She sleeps so soundly.
Maybe she’s dreaming of the meadow again and doesn’t want to leave
.
He pressed his hand to her chest to gently nudge her awake. “We’ll go back, Myla…soon as we’re home… Wake up…”
She battled so hard with Marchen and with shifting into…
His palm was wet. He wouldn’t look. If he didn’t look then he wouldn’t see. It was water. It had rained. His hair was still damp. But water wasn’t sticky. Nose burning, he forced his eyes down past her face. Past the hollow he loved to kiss above her collarbone, down to his hand. His skin was dark against the white cotton of her shift, but a darker stain lay beneath his fingers. Red. Like her chiton. Wet. Red. Blood.
“Myla!”
His shout echoed with misery. Horror thrust the shock from his mind.
She isn’t sleeping
. A furious flame hit his chest. Blackened scabs covered his bondmark, the tingle of changing flesh like tiny pricks of glass.
She wasn’t asleep. She was—
“
No
!” Tightened cords in his neck strangled the screech and a sob erupted from his belly. She couldn’t be dead. It wasn’t possible. She wasn’t real.
You can’t kill what isn’t real.
He hadn’t found a way yet. Drops of liquid landed on her chin and he realized they came from his cheeks, tears that coursed to her like bees to yellow blooms in an untamed meadow
.
Everything, every memory assaulted his mind and insanity swooped like a vulture.
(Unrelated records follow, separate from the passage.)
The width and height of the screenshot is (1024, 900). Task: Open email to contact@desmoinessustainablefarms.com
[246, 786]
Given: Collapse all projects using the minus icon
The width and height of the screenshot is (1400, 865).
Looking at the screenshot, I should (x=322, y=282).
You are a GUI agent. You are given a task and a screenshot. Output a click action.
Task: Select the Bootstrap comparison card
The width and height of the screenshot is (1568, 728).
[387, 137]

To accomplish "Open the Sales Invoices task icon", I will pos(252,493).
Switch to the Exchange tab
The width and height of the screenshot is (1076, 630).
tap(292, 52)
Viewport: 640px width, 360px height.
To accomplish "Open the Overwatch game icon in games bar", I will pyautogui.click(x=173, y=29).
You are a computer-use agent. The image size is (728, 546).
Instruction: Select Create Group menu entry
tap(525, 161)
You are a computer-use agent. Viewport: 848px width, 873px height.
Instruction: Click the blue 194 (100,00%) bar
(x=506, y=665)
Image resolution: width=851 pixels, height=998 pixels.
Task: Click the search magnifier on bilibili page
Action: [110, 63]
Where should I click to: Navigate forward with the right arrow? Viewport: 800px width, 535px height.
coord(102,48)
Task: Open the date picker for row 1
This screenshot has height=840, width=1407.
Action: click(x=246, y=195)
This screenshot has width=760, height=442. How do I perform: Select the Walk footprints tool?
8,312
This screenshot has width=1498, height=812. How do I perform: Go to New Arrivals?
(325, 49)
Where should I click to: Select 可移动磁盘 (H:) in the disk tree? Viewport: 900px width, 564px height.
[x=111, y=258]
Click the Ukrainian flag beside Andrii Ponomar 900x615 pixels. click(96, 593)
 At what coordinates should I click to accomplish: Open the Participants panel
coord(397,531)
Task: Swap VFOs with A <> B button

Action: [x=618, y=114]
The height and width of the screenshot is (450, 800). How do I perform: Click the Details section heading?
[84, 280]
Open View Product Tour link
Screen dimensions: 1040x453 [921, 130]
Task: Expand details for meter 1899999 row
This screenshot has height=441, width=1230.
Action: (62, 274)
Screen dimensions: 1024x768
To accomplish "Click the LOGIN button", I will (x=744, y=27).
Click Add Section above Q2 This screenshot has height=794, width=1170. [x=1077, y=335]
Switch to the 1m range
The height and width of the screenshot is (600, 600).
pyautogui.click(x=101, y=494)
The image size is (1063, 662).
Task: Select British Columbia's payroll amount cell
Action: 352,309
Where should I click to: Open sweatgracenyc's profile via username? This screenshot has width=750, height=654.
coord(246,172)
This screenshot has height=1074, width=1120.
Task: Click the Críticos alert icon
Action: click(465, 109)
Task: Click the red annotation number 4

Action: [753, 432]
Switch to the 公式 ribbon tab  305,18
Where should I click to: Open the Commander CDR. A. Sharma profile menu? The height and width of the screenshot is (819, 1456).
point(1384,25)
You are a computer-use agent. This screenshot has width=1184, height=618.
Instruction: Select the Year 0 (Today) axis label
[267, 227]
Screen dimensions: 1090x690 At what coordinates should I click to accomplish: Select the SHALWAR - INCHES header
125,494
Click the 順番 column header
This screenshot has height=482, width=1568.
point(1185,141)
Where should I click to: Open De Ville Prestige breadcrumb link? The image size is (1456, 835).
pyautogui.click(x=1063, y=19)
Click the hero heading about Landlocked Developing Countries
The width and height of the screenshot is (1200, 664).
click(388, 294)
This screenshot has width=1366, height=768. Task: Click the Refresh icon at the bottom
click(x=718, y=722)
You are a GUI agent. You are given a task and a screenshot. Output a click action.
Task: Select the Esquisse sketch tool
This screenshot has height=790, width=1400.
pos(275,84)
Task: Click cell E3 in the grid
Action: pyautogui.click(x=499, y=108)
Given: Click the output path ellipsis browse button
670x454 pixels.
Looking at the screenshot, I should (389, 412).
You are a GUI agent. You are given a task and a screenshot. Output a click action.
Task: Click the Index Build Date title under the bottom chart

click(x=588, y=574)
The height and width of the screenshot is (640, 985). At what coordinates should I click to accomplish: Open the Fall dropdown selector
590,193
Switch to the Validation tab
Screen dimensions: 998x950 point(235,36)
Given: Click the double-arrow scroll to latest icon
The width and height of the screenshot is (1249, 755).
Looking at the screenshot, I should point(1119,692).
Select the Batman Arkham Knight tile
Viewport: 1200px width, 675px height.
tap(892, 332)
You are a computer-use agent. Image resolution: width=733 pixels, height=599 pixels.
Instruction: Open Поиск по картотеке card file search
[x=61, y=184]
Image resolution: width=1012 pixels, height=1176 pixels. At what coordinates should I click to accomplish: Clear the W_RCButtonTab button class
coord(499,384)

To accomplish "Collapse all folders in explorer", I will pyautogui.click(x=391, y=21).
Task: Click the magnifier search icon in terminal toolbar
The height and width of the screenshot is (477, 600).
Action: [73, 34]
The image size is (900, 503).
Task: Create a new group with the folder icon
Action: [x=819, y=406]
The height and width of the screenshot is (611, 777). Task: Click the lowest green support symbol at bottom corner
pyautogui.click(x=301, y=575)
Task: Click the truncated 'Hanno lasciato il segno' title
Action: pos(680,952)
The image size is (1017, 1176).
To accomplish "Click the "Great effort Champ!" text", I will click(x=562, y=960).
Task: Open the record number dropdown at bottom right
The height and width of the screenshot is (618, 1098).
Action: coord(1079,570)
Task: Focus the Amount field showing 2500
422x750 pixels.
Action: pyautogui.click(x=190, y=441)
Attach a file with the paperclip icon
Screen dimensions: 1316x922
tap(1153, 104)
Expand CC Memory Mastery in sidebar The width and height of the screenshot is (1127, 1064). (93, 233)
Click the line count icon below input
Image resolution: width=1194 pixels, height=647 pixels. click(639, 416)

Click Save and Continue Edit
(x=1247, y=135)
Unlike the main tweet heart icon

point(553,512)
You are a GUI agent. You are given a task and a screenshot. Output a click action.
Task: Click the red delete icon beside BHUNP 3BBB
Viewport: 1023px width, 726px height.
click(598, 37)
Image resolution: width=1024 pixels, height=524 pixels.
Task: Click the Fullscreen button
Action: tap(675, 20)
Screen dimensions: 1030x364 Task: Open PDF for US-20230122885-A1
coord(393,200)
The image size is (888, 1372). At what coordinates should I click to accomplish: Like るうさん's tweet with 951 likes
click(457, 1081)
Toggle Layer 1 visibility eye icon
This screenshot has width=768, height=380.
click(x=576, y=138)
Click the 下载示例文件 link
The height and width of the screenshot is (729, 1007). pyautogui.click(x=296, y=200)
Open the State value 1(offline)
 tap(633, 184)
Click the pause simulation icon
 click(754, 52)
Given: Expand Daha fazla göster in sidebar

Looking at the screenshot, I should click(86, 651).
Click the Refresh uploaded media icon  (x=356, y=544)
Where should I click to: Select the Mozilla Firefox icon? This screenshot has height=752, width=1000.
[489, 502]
The crunch of bone, Bryton’s thrown sword, the keen of misery, her fists raging at the sky. She’d swallowed a star and then he’d flown. Somewhere, somehow, he’d felt her touch, her caress sailing by him and then he’d seen his father’s face. She’d brought him back…and took his place.
Myla, always his guardian, forever his love, had given her life for his.
It is freely given. Everything that I am, I give to you.
The answer he’d craved had been before him from the beginning. Only Myla could choose, freely, to become human. She had the right and the power to choose her own path. Only she could choose life. She’d chosen to give him that life. He’d found his answer but it was too late.
Bitter anguish traced his heart before plunging a dagger deep inside, twisting with a vicious curl. Unaware that cries and yells of torment were pouring from him, Taric clutched her to his aching chest.
Her head fell back limply, exposing the cream of her neck marred by a smear of brick and a trickle of crimson. His blood had touched her skin before Marchen had cut her and she’d winked at him with golden-green eyes he’d never see again.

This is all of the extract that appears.